Source passage:
-------
A Man Called Intrepid: The Incredible True Story Of The Master Spy Who Helped Win World War Two, Stevenson - B
William Stephenson was born in 1896 in western Canada. In 1914, he went to war with the Royal Canadian Engineers. By the time he was 20, he was a captain and sent home "disabled for life" from mustard gas. He fudged his medical records, went back to the front as a pilot, was shot down behind enemy lines and briefly imprisoned. In postwar Britain, he built a series of multinational businesses, became very rich, and WAS part of Churchill's 'circle.' His extensive travels on the continent convinced him of Germany's intentions. In the months of the phony war, he traveled to Sweden and Norway seeking a method to interdict Sweden's supply of iron ore to Germany, and TO stop the extraction of heavy water from Norway. He was tasked by Churchill, still at the Admiralty, to brief FDR about German progress on an atomic bomb and to share the work at Bletchley Park. The president approved a link between the FBI and British Intelligence with Stephenson and Hoover as the points of contacts. When Churchill went to Downing Street, he sent Stephenson to NYC, TO establish the British Security Coordination (BSC), and prepare for the eventuality of Great Britain fighting on from the New World. Another responsibility of the man called Intrepid was to continuously brief FDR on the intercepted communications Bletchley Park was capturing. He established a satellite BSC office in Bermuda that shared Bletchley intercepts with British ships sailing from America. Another base in Canada was used to train counter intelligence operatives. Stephenson was soon working closely with Bill Donovan, legendary NY lawyer and friend of Roosevelt's. Donovan would head up the OSS when the war began, and was surreptitiously coordinating intelligence gathering with the British. In the summer of 1941, Donovan was officially made Coordinator of Information, which caused discomfort for Hoover, the ever ambitious and zealous protector of the FBI's prerogatives. Everything Stephenson was doing in the US was illegal, and he began to share more and more with Hoover to keep him at bay. By the end of the year, the US was at war with the Axis powers.
-------
Records from a data collection:

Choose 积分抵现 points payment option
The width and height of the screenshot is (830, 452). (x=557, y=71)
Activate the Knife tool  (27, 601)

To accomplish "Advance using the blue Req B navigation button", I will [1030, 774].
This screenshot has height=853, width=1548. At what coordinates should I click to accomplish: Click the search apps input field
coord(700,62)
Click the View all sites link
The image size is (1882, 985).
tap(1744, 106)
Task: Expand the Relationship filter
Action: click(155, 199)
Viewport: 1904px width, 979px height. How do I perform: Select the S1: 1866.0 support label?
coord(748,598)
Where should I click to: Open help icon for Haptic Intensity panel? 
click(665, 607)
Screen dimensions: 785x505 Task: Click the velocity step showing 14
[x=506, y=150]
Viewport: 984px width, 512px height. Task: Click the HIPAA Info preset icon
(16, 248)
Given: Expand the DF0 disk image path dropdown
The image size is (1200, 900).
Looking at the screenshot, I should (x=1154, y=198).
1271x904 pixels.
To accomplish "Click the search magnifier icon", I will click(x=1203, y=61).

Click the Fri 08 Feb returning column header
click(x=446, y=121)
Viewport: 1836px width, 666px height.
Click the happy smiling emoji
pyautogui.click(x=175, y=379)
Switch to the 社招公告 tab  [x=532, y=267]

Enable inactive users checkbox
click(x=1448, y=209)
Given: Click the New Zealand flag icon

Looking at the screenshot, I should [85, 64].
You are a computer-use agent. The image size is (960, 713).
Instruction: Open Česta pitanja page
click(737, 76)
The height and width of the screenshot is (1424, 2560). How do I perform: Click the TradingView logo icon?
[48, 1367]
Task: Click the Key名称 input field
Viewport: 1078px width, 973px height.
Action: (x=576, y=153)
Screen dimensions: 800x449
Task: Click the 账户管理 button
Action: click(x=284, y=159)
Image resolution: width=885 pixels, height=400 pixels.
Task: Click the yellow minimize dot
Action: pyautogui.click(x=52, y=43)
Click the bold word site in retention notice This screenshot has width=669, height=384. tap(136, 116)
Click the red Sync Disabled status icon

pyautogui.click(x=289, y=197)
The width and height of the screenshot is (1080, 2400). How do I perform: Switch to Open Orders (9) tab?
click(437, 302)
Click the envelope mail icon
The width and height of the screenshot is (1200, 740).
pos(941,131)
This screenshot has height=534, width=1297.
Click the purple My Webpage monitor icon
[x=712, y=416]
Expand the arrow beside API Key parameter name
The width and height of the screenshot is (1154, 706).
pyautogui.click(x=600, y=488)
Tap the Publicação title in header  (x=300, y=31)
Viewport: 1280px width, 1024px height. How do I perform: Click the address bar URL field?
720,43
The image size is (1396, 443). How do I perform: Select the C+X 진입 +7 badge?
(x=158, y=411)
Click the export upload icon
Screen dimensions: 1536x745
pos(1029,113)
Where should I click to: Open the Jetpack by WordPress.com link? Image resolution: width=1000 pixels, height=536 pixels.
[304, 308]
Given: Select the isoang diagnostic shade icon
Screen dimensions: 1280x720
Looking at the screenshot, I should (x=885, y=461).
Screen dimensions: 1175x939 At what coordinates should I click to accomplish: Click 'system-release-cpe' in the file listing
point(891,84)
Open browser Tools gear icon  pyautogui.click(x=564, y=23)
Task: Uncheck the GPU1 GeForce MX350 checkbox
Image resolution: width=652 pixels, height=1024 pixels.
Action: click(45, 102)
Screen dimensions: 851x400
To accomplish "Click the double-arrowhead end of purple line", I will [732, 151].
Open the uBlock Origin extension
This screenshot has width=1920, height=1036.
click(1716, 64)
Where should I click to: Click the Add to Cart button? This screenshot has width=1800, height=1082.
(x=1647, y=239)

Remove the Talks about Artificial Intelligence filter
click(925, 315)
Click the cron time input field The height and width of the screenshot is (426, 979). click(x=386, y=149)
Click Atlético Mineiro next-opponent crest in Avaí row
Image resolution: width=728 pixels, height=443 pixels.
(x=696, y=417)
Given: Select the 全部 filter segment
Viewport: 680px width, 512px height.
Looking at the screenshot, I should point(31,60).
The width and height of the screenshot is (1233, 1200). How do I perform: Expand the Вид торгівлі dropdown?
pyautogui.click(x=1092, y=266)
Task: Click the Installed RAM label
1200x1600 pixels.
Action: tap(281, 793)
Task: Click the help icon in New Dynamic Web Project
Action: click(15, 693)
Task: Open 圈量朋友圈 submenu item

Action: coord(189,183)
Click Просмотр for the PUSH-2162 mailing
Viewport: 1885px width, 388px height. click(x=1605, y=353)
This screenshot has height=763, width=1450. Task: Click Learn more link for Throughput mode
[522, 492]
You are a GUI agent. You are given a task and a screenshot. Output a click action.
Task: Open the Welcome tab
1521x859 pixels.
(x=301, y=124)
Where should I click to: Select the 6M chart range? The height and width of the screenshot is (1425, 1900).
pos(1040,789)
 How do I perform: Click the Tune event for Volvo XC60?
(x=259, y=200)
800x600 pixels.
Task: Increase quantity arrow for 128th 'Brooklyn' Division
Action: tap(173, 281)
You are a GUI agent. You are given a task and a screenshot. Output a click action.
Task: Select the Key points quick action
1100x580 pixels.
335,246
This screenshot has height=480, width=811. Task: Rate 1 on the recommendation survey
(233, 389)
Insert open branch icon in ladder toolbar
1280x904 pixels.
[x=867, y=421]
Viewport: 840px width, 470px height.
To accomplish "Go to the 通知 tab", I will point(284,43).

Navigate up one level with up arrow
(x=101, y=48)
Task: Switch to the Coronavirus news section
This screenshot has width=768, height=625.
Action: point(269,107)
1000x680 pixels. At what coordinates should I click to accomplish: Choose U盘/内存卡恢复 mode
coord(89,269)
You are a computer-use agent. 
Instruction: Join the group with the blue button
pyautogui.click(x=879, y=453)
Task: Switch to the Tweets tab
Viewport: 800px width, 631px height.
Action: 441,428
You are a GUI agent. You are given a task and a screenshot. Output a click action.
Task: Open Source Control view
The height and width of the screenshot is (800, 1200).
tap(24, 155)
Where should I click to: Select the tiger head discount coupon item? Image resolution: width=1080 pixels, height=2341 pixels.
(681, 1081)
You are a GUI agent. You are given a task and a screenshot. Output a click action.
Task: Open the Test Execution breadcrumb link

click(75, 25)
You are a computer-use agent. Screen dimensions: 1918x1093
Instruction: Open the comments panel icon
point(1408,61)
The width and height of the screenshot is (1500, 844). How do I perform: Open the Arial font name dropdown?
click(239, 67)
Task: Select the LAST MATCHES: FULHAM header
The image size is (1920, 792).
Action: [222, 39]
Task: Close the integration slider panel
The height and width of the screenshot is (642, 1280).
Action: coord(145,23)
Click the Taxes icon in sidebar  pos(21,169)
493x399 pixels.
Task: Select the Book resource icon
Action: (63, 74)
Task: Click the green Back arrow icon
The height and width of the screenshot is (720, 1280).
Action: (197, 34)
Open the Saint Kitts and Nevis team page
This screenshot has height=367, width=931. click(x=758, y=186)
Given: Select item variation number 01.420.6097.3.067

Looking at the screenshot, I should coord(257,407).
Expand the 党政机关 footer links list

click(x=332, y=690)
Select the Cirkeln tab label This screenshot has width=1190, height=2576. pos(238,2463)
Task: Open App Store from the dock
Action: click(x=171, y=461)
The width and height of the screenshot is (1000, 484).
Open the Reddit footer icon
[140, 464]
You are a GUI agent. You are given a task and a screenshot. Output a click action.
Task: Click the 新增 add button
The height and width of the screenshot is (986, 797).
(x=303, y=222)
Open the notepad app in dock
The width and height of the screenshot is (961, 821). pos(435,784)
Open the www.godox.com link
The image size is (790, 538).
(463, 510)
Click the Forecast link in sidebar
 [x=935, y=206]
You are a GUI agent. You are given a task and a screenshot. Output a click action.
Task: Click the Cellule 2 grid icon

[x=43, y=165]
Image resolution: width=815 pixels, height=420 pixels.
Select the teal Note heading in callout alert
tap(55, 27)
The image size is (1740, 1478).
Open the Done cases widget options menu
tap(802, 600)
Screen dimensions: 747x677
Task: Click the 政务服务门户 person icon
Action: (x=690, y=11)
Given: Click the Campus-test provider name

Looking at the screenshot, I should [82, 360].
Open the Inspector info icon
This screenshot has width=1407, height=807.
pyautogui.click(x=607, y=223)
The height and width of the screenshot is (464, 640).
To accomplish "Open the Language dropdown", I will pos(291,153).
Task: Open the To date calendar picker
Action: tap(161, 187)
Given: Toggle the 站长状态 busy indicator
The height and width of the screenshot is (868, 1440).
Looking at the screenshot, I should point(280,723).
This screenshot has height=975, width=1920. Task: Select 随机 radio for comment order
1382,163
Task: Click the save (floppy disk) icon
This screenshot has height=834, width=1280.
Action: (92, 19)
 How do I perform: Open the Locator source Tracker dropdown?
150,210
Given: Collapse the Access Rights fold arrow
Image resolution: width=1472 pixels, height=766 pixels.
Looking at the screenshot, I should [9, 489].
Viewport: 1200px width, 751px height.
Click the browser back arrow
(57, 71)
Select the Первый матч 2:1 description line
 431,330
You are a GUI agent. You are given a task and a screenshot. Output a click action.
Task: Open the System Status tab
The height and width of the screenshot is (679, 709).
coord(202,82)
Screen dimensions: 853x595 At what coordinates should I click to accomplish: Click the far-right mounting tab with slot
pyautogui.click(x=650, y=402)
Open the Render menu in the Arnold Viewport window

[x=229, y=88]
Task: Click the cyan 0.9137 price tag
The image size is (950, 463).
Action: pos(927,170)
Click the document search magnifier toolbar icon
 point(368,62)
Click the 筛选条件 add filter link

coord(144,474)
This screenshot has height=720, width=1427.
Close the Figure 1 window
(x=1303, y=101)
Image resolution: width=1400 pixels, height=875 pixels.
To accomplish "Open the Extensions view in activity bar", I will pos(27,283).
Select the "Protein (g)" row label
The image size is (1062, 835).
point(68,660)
-------
Tasks to carry out:
• 1. In the passage on William Stephenson, what two things did Stephenson try to stop on his trip to Sweden and Norway during the phony war?
• 2. Continue the passage on William Stephenson from its last sentence.
The material is not needed here.

Results:
• 1. Sweden's supply of iron ore to Germany and the extraction of heavy water from Norway.

• 2.
Stephenson began plotting the assassination of Reinhard Heydrich, top man in the SS and the architect of the Final Solution. Key participants were trained in Canada, and Heydrich was killed in May, 1942. The OSS was officially established the same year. Inevitably, tensions arose between thee BSC, the FBI, and the OSS. Obtaining funds for British secret ops on the continent became more difficult as the US bureaucracy grew during the war. And Hoover became convinced that communist sympathizers in London were hamstringing the coordinated intelligence activities. It would be decades before the defection of Kim Philby would prove him correct. Stephenson was involved with the extraction of Niels Bohr and his son to the west. He worked on the subterfuges to confuse the Germans about the invasions of North Africa, Italy and France. With the war's end in Europe, the BSC closed up operations in America.
He was knighted after the war and he was the first non-American to receive the Presidential Medal of Merit. Much of his work was classified and remained unknown until many years later. This book has been criticized by some for being too adulatory. Nonetheless, I am intrigued by the degree of involvement FDR had on intelligence and operational issues in the UK before our participation in the war. Thanks to Kyle Vann for the suggestion.